The book provides a pedagogic and comprehensive introduction to homogenization theory with a special focus on problems set for non-periodic media. The presentation encompasses both deterministic and probabilistic settings. It also mixes the most abstract aspects with some more practical aspects regarding the numerical approaches necessary to simulate such multiscale problems. Based on lecture courses of the authors, the book is suitable for graduate students of mathematics and engineering.


Multiscale Methods

2008-01-18
Multiscale Methods
Title Multiscale Methods PDF eBook
Author Grigoris Pavliotis
Publisher Springer Science & Business Media
Pages 314
Release 2008-01-18
Genre Mathematics
ISBN 0387738290

This introduction to multiscale methods gives you a broad overview of the methods’ many uses and applications. The book begins by setting the theoretical foundations of the methods and then moves on to develop models and prove theorems. Extensive use of examples shows how to apply multiscale methods to solving a variety of problems. Exercises then enable you to build your own skills and put them into practice. Extensions and generalizations of the results presented in the book, as well as references to the literature, are provided in the Discussion and Bibliography section at the end of each chapter.With the exception of Chapter One, all chapters are supplemented with exercises.

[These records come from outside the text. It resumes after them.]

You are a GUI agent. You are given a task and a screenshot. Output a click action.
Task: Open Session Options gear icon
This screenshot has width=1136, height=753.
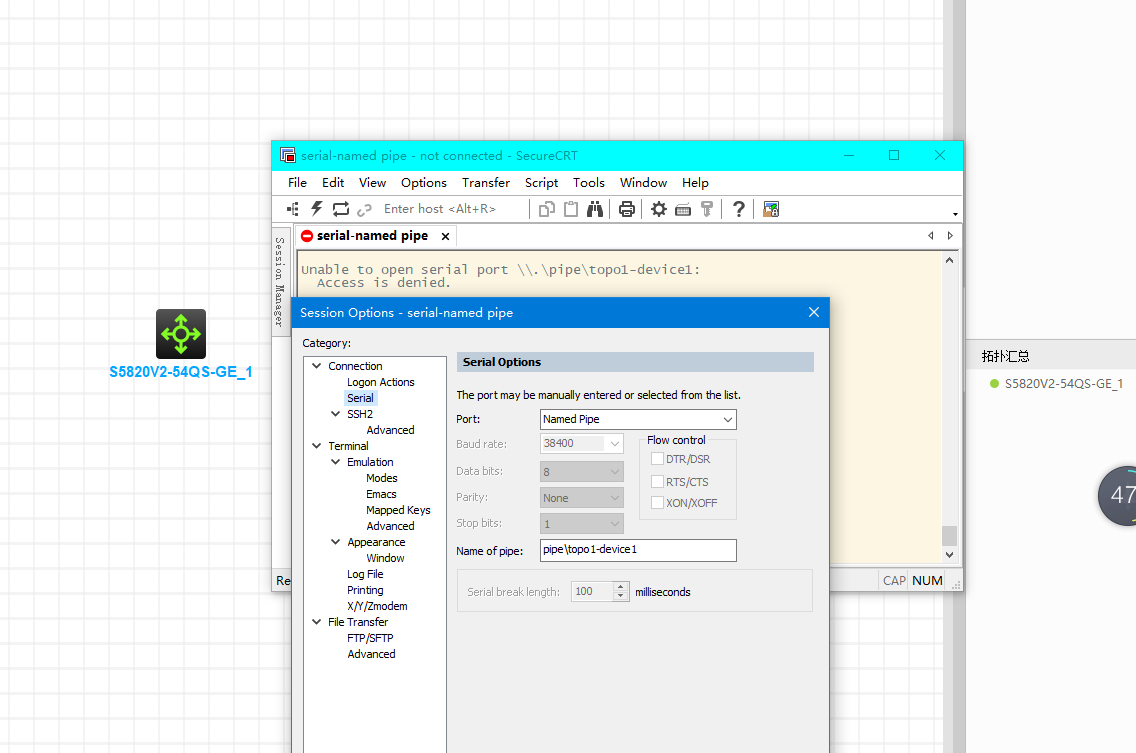pos(659,209)
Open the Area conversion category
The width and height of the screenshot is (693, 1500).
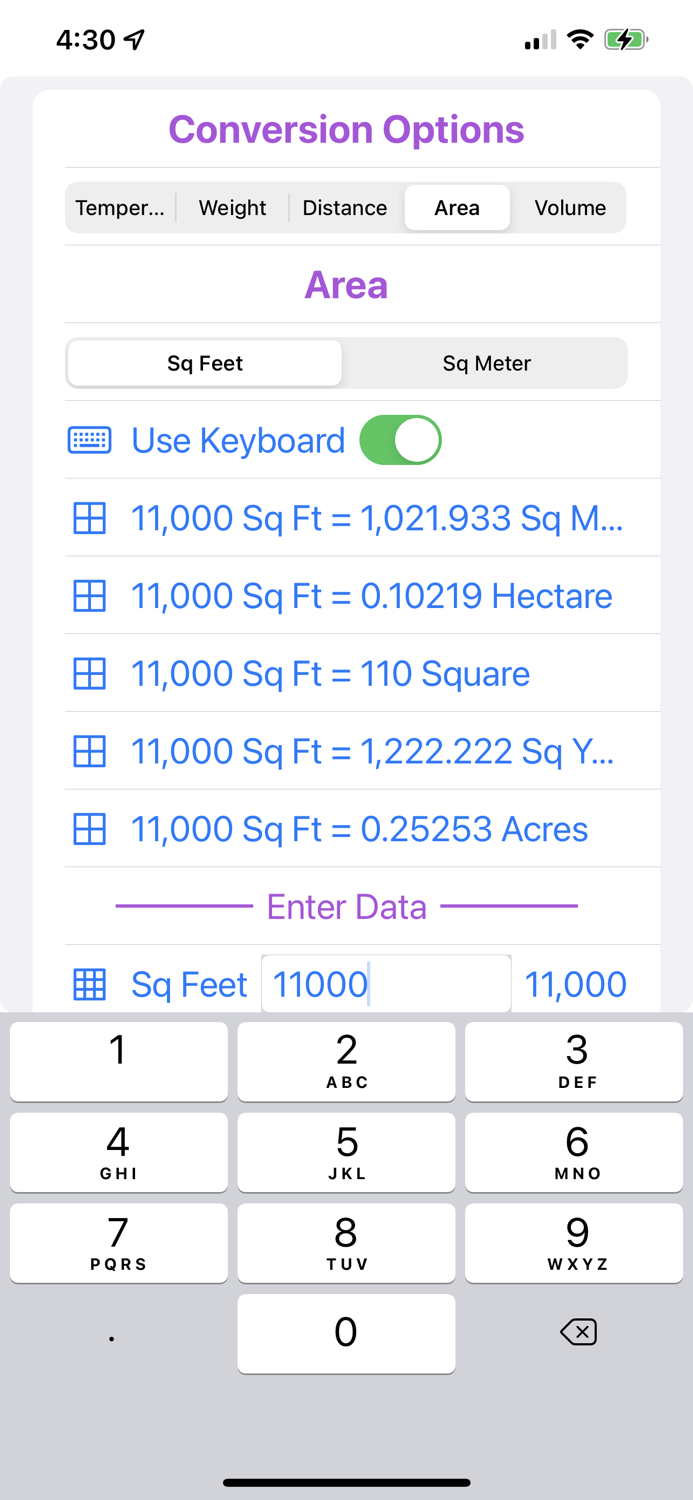[456, 207]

Multiscale Problems: Theory, Numerical Approximation And Applications

2011-10-13
Multiscale Problems: Theory, Numerical Approximation And Applications
Title Multiscale Problems: Theory, Numerical Approximation And Applications PDF eBook
Author Alain Damlamian
Publisher World Scientific
Pages 314
Release 2011-10-13
Genre Mathematics
ISBN 9814458120

The focus of this is on the latest developments related to the analysis of problems in which several scales are presented. After a theoretical presentation of the theory of homogenization in the periodic case, the other contributions address a wide range of applications in the fields of elasticity (asymptotic behavior of nonlinear elastic thin structures, modeling of junction of a periodic family of rods with a plate) and fluid mechanics (stationary Navier-Stokes equations in porous media). Other applications concern the modeling of new composites (electromagnetic and piezoelectric materials) and imperfect transmission problems. A detailed approach of numerical finite element methods is also investigated.


Continuum Micromechanics

2014-05-04
Continuum Micromechanics
Title Continuum Micromechanics PDF eBook
Author P. Suquet
Publisher Springer
Pages 352
Release 2014-05-04
Genre Technology & Engineering
ISBN 3709126622

This book presents the most recent progress of fundamental nature made in the new developed field of micromechanics: transformation field analysis, variational bounds for nonlinear composites, higher-order gradients in micromechanical damage models, dynamics of composites, pattern based variational bounds.


An Introduction to Homogenization

1999
An Introduction to Homogenization
Title An Introduction to Homogenization PDF eBook
Author Doïna Cioranescu
Publisher Oxford University Press on Demand
Pages 262
Release 1999
Genre Mathematics
ISBN 9780198565543

Composite materials are widely used in industry: well-known examples of this are the superconducting multi-filamentary composites which are used in the composition of optical fibres. Such materials are complicated to model, as different points in the material will have different properties. The mathematical theory of homogenization is designed to deal with this problem, and hence is used to model the behaviour of these important materials. This book provides a self-contained and authoritative introduction to the subject for graduates and researchers in the field.